Erreurs fréquentes lors du calcul
- Confondre vitesse caractéristique et vitesse de choc : pour Burgers, la vitesse caractéristique vaut u, alors que la vitesse de choc vaut (uL + uR)/2.
- Oublier la condition d’entropie : une discontinuité avec uL < uR n’est pas un choc admissible.
- Utiliser la forme non conservative sans précaution : près des discontinuités, la forme conservative est indispensable.
- Négliger la position initiale x0 : la vitesse seule ne suffit pas, il faut aussi localiser le front.
- Tracer un graphique sans bornes adaptées : si la fenêtre spatiale est trop petite, on peut croire à tort que le choc a disparu.
Pourquoi Burgers reste un modèle de référence en 2025
Dans l’enseignement supérieur, la recherche en méthodes numériques et les démonstrations de solveurs de Riemann, Burgers demeure incontournable. Sa valeur tient à quatre raisons. Premièrement, il présente une non-linéarité réelle. Deuxièmement, il produit des chocs exacts et des détentes exactes. Troisièmement, la relation de Rankine-Hugoniot y est simple et lisible. Quatrièmement, il permet de comparer facilement solution analytique et approximation numérique. C’est pour cela qu’on le retrouve encore dans les cours de calcul scientifique, de dynamique des fluides numérique et de théorie des équations aux dérivées partielles.
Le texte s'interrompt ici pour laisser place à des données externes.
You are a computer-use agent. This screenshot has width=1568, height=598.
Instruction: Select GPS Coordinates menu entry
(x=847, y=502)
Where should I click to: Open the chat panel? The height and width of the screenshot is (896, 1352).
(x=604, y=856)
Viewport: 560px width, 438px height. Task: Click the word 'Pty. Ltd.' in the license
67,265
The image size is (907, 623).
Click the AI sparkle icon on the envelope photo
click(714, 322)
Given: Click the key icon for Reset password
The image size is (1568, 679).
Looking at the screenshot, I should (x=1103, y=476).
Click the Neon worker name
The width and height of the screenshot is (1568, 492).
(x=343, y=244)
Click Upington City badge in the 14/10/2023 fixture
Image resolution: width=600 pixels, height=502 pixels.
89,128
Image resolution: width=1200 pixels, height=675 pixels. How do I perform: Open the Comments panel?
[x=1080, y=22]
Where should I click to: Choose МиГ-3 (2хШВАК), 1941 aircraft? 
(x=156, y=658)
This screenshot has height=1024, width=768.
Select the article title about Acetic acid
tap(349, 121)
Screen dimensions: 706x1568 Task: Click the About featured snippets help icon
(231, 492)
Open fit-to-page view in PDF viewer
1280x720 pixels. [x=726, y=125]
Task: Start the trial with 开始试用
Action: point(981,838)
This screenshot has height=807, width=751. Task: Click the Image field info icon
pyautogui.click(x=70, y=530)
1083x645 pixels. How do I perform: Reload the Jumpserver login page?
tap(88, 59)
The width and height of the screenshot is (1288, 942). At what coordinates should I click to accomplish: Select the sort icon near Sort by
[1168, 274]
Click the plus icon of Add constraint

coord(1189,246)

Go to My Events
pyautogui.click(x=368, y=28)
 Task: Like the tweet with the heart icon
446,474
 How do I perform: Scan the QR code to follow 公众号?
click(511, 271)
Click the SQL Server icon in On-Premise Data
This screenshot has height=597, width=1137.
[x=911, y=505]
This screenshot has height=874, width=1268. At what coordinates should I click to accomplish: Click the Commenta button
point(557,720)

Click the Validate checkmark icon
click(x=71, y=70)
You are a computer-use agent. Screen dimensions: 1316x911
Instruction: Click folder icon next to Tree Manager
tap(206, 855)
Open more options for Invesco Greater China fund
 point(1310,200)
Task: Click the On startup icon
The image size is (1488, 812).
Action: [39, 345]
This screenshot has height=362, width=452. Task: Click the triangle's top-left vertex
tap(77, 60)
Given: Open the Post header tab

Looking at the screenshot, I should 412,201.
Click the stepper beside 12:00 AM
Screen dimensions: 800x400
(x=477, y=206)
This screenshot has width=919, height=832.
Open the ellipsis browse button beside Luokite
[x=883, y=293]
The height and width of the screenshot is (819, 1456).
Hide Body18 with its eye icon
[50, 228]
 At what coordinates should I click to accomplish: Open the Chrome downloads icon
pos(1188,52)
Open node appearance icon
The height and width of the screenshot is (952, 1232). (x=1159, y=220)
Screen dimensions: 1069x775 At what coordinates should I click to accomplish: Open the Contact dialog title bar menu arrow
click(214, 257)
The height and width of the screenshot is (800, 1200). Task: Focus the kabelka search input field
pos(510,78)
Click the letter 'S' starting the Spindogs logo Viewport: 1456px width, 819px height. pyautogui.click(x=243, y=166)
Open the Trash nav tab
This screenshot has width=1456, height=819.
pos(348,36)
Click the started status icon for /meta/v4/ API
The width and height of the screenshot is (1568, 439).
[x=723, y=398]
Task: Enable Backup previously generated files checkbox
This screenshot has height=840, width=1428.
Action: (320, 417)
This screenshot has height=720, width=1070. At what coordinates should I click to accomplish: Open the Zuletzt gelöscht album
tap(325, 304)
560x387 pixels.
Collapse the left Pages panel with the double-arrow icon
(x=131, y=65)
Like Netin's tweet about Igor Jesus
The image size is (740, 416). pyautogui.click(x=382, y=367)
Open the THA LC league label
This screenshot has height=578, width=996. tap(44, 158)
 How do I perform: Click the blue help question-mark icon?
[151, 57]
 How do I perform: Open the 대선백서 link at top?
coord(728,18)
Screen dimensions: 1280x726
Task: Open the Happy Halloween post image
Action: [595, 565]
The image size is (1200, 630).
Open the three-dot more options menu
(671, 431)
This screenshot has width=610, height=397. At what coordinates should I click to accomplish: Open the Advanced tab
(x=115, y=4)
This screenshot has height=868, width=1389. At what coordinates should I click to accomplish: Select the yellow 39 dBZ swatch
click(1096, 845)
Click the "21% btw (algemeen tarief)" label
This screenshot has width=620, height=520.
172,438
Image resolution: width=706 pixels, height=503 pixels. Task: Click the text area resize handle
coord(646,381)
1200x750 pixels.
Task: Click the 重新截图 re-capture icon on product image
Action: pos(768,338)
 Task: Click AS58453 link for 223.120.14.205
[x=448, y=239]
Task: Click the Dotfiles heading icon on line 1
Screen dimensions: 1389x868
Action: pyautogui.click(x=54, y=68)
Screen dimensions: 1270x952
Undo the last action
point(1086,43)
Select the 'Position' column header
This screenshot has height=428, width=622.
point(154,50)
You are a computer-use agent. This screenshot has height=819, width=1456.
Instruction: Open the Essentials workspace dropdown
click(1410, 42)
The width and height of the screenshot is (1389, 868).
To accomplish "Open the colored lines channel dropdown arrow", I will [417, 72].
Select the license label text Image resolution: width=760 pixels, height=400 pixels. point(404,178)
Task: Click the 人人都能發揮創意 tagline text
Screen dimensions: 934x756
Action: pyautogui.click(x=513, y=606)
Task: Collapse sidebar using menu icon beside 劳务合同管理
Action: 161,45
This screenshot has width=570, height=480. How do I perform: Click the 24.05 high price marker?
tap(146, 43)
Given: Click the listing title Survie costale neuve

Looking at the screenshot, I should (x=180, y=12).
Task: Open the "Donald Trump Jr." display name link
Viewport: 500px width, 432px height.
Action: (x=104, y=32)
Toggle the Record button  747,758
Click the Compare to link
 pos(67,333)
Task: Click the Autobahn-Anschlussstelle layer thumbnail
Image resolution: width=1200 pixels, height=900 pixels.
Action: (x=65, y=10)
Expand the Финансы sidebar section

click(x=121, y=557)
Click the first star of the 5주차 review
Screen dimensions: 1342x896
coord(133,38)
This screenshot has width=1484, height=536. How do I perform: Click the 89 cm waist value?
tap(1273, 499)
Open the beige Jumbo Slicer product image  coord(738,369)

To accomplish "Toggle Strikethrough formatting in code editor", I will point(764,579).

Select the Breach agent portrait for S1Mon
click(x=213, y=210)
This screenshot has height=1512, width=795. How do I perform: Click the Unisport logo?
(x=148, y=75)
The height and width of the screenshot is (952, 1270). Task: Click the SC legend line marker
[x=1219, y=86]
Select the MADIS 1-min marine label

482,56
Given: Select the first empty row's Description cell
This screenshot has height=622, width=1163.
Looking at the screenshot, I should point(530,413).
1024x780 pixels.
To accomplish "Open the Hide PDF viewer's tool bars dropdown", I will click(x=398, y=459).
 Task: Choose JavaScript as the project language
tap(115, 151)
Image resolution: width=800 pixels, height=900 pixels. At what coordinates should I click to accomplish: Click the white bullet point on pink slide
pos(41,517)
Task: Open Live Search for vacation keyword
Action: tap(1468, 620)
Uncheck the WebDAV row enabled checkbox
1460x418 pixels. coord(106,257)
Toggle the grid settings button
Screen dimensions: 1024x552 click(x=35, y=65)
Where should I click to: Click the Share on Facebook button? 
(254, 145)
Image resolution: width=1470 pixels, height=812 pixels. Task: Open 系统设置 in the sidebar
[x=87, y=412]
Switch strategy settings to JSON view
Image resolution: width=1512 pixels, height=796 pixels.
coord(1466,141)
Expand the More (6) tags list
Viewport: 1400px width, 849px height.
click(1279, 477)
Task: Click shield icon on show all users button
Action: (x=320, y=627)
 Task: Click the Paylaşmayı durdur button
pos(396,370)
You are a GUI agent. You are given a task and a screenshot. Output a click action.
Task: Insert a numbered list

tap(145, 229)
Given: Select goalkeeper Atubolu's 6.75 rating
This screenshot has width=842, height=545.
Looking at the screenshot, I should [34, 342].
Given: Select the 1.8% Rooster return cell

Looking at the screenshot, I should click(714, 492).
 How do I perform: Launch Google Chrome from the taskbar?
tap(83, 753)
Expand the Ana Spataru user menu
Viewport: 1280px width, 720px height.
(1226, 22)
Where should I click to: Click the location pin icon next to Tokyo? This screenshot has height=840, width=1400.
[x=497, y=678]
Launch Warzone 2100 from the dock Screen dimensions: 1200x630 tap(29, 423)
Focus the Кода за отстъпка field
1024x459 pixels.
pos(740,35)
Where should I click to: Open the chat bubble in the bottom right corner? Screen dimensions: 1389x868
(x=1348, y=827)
Ressources d’autorité pour approfondir
- NASA.gov – introduction aux ondes de choc normales
- MIT.edu – cours de méthodes numériques et EDP avec lois de conservation
- Wisc.edu – ressources universitaires sur les lois de conservation hyperboliques
Résumé opérationnel
Si vous devez retenir une seule idée, c’est celle-ci : pour l’équation de Burgers ut + (u²/2)x = 0, la vitesse d’un choc entre deux états constants est s = (uL + uR)/2, mais seulement dans le régime uL > uR. Ensuite, la position se calcule par x(t) = x0 + s t. Cette simplicité analytique fait de Burgers un laboratoire idéal pour comprendre la naissance, la propagation et la sélection physique des chocs dans les lois de conservation.